AT&T is catching some flak today for sending an email to customers that might make them think their phone will soon stop working with its network.
In the email, AT&T says that the recipient's device "is not compatible with the new network" and that they "need to replace it to continue receiving service." The email shared by Android Police goes on to say AT&T support reps can help affected customers find a new device so that their service isn't interrupted.
The problem is that the new email doesn't include any kind of date for when the customer's phone might stop working. The "UPDATE NEEDED" at the top of the email and the lack of any date could make some customers think that they should upgrade to a new phone right away, which is something many people might be unable to do right now because of the pandemic.
The support page linked in the email explains that AT&T is turning off its 3G network in February 2022, which means that devices without the capability to make voice calls over 4G (a feature AT&T calls HD Voice) will no longer work.

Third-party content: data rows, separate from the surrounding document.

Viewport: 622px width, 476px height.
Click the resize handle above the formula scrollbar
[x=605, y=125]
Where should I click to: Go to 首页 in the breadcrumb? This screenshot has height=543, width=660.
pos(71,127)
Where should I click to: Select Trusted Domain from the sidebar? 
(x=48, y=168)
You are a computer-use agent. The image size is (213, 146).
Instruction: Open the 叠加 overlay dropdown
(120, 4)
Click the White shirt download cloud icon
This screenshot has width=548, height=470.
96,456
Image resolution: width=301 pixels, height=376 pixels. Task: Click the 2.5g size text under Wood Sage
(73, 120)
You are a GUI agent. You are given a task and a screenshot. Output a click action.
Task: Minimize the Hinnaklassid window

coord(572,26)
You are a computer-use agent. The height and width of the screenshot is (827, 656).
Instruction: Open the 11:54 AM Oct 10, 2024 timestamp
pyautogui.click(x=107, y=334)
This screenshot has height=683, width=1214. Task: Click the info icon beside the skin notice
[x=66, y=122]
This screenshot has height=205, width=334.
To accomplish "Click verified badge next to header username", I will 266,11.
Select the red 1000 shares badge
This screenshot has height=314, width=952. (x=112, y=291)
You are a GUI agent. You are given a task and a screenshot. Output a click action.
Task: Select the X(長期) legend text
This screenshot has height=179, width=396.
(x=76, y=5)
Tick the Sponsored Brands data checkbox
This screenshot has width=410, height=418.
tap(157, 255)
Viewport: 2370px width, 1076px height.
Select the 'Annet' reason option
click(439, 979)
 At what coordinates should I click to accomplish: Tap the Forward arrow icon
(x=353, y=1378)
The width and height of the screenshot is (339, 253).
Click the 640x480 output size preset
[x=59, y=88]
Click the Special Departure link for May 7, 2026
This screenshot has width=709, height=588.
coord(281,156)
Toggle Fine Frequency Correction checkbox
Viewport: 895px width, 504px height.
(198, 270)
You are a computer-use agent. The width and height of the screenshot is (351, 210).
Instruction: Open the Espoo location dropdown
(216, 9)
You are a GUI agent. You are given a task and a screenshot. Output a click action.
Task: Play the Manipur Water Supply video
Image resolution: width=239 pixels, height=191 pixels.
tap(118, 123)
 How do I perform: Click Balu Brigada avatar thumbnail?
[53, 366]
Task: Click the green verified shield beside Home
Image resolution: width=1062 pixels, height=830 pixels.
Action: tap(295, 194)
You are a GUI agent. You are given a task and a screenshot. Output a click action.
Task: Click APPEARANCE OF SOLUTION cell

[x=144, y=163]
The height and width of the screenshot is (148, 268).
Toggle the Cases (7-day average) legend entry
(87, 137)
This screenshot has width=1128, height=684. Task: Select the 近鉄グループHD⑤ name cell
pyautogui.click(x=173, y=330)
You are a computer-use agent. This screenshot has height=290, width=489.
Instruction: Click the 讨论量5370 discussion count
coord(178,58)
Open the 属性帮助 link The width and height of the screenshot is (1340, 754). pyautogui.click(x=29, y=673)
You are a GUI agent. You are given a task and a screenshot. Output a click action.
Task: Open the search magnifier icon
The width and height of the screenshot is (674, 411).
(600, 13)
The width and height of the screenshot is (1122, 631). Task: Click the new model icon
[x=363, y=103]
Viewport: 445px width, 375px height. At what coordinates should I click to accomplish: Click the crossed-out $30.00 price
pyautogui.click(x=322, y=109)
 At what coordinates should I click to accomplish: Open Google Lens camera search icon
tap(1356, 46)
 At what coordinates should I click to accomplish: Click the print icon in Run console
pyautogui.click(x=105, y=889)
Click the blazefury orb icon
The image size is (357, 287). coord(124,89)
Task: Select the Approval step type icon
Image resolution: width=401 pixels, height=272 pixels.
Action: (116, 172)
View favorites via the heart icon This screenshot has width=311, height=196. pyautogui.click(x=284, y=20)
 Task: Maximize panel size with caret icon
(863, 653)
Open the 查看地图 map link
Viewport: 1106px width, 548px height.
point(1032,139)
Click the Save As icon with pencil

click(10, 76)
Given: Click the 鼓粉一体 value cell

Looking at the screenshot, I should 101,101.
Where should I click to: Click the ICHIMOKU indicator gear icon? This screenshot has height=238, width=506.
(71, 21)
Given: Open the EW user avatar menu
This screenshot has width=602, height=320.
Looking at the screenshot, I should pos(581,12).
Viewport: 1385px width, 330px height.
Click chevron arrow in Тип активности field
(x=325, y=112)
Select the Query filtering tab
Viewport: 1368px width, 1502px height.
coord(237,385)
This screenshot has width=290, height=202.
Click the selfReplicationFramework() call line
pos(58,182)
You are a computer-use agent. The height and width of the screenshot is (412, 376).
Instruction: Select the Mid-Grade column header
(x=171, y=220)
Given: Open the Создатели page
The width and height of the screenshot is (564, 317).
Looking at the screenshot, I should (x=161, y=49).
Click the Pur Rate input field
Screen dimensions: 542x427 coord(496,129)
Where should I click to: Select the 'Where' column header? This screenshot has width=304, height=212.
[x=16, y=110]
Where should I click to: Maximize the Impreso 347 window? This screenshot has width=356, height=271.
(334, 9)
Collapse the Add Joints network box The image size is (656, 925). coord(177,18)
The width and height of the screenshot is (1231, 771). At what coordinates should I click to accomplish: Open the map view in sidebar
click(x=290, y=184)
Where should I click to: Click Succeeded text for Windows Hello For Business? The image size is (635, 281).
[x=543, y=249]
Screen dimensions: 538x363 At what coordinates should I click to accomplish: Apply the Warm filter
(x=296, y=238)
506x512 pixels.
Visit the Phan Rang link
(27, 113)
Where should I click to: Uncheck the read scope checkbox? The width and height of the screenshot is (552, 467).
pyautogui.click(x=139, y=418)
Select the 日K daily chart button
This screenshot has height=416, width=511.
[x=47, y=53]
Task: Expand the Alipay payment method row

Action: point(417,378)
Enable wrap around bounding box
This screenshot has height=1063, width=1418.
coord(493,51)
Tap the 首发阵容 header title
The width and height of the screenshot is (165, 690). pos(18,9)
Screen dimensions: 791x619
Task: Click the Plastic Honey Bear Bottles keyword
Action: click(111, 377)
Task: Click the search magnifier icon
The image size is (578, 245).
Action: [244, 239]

The thing is that AT&T only whitelists certain devices for use with HD Voice on its network, and it appears that those are largely just ones that it sells direct to consumers. That means that customers who opt for an unlocked phone could indeed lose voice calling when AT&T shuts off its 3G network, which could explain the person with the S10e getting this email.
Again, though, AT&T's own support page says that this shutdown isn't happening until 2020, meaning affected customers still have a year and a half to use their devices. Someone who doesn't pay close enough attention to this email could think they have to upgrade right now, which is an added pressure that isn't needed with everything else going on in the world right now.
AT&T has since responded to this email controversy, telling Android Police that the message "should have included the date that certain devices would no longer be supported." The big blue carrier went on to say that it apologized for any confusion that the email might have caused and that it "will be more clear in future updates."